● ASSIGNED TASK: Here is the task for the records below: repeat exactly the lines from the one with "1036x1160 pixels. At" to the one with "You are a computer-use agent. The image size is (1176, 1035).", both included, and nothing else.

--- DATASET RECORDS ---

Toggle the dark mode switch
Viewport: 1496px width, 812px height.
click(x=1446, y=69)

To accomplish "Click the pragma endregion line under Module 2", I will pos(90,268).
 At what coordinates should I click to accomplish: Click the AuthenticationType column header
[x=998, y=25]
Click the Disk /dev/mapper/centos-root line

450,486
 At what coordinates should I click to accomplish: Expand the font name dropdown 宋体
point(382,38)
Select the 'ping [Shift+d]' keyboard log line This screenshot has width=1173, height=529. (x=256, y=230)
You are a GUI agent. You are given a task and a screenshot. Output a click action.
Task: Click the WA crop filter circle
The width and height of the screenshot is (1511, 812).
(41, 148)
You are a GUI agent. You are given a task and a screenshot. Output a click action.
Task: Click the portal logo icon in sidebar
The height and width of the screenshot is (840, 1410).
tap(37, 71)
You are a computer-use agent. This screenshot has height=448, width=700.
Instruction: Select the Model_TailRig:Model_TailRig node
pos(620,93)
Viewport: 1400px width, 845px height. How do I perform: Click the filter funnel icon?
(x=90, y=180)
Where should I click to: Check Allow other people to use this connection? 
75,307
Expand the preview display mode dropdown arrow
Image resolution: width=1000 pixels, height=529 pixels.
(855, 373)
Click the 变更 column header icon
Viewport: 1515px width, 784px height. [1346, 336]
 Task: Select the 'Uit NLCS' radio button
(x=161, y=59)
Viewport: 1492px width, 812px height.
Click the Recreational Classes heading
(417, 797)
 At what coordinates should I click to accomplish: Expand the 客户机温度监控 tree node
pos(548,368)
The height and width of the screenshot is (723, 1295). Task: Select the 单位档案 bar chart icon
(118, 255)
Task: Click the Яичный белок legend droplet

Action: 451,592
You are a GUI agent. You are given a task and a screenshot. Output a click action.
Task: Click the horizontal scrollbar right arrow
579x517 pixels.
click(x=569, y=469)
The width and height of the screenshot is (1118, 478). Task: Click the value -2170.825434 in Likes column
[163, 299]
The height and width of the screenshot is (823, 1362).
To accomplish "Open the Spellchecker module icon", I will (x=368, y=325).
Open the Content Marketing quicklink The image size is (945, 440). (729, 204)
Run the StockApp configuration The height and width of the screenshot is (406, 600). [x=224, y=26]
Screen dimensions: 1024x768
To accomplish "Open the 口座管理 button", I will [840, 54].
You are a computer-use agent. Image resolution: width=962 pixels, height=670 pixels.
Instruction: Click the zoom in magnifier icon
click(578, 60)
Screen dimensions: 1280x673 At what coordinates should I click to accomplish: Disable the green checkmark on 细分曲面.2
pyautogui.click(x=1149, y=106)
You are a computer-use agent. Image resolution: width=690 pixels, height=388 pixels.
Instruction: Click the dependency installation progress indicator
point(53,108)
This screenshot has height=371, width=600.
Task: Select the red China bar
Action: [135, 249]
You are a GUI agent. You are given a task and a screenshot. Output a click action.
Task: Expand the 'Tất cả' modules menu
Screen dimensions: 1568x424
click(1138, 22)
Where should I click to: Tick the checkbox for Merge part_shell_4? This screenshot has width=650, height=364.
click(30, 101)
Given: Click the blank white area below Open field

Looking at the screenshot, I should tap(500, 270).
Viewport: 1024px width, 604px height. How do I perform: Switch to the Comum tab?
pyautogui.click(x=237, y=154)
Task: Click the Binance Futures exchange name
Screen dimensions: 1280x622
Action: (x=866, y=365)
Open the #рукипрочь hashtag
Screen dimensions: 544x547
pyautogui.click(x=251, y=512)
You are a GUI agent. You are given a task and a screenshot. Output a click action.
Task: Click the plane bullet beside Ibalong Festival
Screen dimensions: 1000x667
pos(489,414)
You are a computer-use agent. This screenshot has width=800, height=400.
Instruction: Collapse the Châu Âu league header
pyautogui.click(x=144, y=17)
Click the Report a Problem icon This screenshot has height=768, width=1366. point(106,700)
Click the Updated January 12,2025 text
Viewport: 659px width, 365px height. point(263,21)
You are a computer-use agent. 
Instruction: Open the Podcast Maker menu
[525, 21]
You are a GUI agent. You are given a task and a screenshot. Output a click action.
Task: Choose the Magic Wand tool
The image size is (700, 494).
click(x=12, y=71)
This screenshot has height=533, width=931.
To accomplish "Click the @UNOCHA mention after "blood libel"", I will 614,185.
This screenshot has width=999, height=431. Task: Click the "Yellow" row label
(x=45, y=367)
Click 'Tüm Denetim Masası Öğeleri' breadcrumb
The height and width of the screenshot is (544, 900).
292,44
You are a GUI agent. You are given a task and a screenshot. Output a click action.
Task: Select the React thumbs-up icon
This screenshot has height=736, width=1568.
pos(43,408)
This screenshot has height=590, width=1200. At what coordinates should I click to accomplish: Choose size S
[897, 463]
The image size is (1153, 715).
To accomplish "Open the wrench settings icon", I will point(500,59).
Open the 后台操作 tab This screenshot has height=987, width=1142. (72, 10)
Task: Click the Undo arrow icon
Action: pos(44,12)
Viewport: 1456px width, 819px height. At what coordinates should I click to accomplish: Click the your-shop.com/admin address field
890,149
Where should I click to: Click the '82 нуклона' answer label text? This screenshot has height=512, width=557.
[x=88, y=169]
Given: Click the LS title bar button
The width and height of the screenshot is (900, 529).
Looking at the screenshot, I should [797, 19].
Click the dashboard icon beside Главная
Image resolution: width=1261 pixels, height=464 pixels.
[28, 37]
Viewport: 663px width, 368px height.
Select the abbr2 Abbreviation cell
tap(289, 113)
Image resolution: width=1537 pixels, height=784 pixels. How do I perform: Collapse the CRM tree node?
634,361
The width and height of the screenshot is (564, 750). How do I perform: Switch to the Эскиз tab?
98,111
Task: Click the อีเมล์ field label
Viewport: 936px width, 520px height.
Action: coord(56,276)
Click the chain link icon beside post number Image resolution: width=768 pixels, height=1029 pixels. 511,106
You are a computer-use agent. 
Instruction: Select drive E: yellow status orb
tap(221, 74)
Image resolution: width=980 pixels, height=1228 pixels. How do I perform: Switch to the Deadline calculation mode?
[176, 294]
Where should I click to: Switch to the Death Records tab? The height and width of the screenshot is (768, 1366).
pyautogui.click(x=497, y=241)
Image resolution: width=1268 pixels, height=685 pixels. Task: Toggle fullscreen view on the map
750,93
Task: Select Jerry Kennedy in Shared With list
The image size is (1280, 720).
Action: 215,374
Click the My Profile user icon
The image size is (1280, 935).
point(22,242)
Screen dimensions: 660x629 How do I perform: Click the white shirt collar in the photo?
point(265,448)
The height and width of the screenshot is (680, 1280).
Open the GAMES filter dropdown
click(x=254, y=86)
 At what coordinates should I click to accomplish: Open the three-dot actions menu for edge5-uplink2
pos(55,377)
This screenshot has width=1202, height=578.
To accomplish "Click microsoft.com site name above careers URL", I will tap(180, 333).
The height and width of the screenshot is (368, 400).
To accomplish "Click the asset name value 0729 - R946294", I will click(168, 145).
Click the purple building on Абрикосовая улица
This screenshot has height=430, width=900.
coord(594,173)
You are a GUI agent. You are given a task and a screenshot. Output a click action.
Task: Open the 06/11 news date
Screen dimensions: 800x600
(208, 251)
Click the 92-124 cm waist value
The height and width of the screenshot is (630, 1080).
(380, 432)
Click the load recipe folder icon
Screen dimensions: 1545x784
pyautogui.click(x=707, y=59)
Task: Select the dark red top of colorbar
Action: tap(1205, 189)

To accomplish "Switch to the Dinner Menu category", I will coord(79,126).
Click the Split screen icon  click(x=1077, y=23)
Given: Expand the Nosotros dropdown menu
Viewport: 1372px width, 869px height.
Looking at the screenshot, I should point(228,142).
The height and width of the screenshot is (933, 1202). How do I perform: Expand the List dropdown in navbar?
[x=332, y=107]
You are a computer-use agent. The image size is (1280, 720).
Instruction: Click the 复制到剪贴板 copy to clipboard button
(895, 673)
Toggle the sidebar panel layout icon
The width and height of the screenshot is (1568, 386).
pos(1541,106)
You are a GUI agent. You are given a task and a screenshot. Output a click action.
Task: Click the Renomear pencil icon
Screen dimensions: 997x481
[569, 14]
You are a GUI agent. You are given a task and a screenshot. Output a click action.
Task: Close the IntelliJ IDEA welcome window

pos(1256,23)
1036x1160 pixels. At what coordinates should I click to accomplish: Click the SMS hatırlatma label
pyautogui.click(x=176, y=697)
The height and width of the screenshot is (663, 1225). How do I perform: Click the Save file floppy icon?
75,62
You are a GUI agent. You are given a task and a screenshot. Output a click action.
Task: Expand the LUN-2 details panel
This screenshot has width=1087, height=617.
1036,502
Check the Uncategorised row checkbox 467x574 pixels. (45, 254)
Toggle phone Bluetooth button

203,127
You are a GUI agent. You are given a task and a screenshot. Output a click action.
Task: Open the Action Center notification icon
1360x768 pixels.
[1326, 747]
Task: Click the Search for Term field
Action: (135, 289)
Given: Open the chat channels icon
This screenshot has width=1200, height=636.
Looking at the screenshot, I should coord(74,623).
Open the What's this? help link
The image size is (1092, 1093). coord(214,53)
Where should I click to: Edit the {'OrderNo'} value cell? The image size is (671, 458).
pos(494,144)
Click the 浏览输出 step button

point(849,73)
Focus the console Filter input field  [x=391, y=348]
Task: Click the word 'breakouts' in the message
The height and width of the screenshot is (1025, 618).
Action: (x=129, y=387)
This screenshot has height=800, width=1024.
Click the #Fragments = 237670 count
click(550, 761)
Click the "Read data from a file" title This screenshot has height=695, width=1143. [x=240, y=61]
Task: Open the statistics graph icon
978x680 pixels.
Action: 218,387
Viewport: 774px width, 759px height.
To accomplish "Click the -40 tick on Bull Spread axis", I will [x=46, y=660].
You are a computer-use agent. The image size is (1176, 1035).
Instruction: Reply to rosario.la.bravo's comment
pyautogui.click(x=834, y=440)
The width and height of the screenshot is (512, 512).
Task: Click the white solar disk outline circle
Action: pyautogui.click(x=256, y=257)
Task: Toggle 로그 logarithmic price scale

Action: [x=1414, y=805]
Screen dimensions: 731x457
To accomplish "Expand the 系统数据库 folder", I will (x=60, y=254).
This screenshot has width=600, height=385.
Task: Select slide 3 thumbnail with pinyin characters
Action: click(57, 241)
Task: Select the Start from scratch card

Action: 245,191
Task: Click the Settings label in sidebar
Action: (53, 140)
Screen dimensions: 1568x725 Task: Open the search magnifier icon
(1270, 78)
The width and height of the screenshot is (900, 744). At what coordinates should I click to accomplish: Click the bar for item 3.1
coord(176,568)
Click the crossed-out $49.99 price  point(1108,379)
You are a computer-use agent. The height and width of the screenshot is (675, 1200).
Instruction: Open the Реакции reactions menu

---

● ANSWER SECTION:
1036x1160 pixels. At what coordinates should I click to accomplish: Click the SMS hatırlatma label
pyautogui.click(x=176, y=697)
The height and width of the screenshot is (663, 1225). How do I perform: Click the Save file floppy icon?
75,62
You are a GUI agent. You are given a task and a screenshot. Output a click action.
Task: Expand the LUN-2 details panel
This screenshot has width=1087, height=617.
1036,502
Check the Uncategorised row checkbox 467x574 pixels. (45, 254)
Toggle phone Bluetooth button

203,127
You are a GUI agent. You are given a task and a screenshot. Output a click action.
Task: Open the Action Center notification icon
1360x768 pixels.
[1326, 747]
Task: Click the Search for Term field
Action: (135, 289)
Given: Open the chat channels icon
This screenshot has width=1200, height=636.
Looking at the screenshot, I should coord(74,623).
Open the What's this? help link
The image size is (1092, 1093). coord(214,53)
Where should I click to: Edit the {'OrderNo'} value cell? The image size is (671, 458).
pos(494,144)
Click the 浏览输出 step button

point(849,73)
Focus the console Filter input field  [x=391, y=348]
Task: Click the word 'breakouts' in the message
The height and width of the screenshot is (1025, 618).
Action: (x=129, y=387)
This screenshot has height=800, width=1024.
Click the #Fragments = 237670 count
click(550, 761)
Click the "Read data from a file" title This screenshot has height=695, width=1143. [x=240, y=61]
Task: Open the statistics graph icon
978x680 pixels.
Action: 218,387
Viewport: 774px width, 759px height.
To accomplish "Click the -40 tick on Bull Spread axis", I will [x=46, y=660].
You are a computer-use agent. The image size is (1176, 1035).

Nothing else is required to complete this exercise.